_ABOUT THIS TASK_
Within the records below, reproduce without change the lines from the line that has "Task: Select the DYNAMOBEL_DIS_task_chair row" through the line that has "This screenshot has width=742, height=596.", and only those.

---- DATASET CONTENT

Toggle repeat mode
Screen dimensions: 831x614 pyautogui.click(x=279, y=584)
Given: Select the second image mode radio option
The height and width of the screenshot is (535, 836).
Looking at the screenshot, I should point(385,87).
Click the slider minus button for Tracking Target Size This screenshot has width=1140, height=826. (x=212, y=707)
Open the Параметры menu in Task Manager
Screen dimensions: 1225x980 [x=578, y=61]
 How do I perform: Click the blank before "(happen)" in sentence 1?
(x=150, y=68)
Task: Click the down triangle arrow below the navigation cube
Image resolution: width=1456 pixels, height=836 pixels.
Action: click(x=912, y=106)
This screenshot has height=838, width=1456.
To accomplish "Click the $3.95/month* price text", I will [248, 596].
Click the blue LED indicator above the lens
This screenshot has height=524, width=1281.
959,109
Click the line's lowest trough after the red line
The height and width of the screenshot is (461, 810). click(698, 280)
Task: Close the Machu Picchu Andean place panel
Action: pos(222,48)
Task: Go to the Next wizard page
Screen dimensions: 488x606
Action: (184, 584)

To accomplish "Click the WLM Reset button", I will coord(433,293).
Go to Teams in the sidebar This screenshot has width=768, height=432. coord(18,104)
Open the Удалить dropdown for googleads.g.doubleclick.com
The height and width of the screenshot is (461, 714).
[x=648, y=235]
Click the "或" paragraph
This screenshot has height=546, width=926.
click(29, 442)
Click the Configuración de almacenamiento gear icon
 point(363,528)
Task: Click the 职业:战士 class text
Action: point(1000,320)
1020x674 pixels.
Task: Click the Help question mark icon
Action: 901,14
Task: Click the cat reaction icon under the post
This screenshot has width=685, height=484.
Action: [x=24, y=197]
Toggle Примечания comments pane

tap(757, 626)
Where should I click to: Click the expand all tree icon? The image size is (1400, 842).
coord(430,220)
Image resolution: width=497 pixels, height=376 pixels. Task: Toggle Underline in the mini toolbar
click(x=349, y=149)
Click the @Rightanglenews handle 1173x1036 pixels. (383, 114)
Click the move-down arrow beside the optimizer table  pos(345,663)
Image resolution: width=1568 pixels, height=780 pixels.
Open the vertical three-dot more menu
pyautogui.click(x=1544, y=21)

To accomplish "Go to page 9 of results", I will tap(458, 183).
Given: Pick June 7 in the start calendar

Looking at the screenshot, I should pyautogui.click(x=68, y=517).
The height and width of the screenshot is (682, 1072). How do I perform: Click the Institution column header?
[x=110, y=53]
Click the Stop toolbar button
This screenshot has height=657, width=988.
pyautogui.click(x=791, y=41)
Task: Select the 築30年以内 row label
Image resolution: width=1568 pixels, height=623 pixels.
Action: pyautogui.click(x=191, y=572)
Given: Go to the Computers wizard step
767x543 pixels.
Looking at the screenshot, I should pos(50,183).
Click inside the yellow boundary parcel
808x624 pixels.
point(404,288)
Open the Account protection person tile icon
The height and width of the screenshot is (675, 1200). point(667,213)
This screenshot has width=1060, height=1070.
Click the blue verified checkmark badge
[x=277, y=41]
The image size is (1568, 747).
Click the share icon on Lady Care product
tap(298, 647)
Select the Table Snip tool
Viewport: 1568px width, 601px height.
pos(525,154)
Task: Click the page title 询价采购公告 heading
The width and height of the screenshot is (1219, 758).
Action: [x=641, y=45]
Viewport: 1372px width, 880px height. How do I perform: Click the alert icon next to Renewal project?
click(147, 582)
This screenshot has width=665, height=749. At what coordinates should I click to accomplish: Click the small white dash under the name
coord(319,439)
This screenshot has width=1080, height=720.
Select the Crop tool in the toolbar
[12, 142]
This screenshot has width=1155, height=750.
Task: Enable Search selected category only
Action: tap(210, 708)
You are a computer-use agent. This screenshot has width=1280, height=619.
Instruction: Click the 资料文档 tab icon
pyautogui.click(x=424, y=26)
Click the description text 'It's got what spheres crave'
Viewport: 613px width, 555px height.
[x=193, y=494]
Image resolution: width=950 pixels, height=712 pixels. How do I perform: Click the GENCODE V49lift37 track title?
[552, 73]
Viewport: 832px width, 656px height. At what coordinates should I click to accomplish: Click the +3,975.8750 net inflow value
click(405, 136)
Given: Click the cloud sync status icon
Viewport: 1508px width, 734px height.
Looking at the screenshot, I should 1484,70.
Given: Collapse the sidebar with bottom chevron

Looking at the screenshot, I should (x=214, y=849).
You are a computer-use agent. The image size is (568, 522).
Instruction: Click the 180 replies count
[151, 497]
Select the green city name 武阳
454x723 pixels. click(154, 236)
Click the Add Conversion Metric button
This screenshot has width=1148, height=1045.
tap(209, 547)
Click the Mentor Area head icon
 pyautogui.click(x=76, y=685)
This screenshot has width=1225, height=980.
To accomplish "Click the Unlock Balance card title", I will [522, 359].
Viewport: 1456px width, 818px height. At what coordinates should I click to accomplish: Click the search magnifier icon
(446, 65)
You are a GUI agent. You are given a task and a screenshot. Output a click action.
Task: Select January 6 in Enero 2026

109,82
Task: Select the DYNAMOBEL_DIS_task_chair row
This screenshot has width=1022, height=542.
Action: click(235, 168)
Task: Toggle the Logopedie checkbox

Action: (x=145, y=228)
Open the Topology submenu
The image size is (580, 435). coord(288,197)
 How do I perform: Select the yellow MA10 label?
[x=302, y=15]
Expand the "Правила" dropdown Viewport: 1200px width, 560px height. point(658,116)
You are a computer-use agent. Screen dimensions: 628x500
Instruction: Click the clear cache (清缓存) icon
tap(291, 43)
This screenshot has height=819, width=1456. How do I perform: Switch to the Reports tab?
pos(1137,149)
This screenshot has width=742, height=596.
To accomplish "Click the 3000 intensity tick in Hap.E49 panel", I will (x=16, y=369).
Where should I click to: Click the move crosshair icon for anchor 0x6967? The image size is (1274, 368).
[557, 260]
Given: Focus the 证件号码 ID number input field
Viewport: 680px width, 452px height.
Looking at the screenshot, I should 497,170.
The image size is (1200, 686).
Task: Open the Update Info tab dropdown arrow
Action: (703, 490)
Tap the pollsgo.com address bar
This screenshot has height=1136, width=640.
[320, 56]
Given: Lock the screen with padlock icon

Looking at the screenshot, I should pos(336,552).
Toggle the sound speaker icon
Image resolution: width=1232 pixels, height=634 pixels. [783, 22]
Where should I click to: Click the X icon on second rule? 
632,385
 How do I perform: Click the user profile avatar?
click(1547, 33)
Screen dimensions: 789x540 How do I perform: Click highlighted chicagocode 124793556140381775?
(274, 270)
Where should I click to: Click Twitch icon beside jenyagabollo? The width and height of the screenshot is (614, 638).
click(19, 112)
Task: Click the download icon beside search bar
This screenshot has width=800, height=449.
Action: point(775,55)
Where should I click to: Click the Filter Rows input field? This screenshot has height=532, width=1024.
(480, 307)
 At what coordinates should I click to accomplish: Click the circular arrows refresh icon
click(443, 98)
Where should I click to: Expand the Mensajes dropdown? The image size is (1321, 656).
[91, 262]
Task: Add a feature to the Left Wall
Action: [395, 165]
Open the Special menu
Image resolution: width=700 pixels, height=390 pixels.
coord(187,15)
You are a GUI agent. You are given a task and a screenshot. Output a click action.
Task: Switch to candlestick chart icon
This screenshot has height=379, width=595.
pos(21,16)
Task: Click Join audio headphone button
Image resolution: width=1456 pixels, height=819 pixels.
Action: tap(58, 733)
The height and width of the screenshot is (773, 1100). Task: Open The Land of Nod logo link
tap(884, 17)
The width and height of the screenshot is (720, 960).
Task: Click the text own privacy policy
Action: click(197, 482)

--------

_TASK SOLUTION_
Task: Select the DYNAMOBEL_DIS_task_chair row
This screenshot has width=1022, height=542.
Action: click(235, 168)
Task: Toggle the Logopedie checkbox

Action: (x=145, y=228)
Open the Topology submenu
The image size is (580, 435). coord(288,197)
 How do I perform: Select the yellow MA10 label?
[x=302, y=15]
Expand the "Правила" dropdown Viewport: 1200px width, 560px height. point(658,116)
You are a computer-use agent. Screen dimensions: 628x500
Instruction: Click the clear cache (清缓存) icon
tap(291, 43)
This screenshot has height=819, width=1456. How do I perform: Switch to the Reports tab?
pos(1137,149)
This screenshot has width=742, height=596.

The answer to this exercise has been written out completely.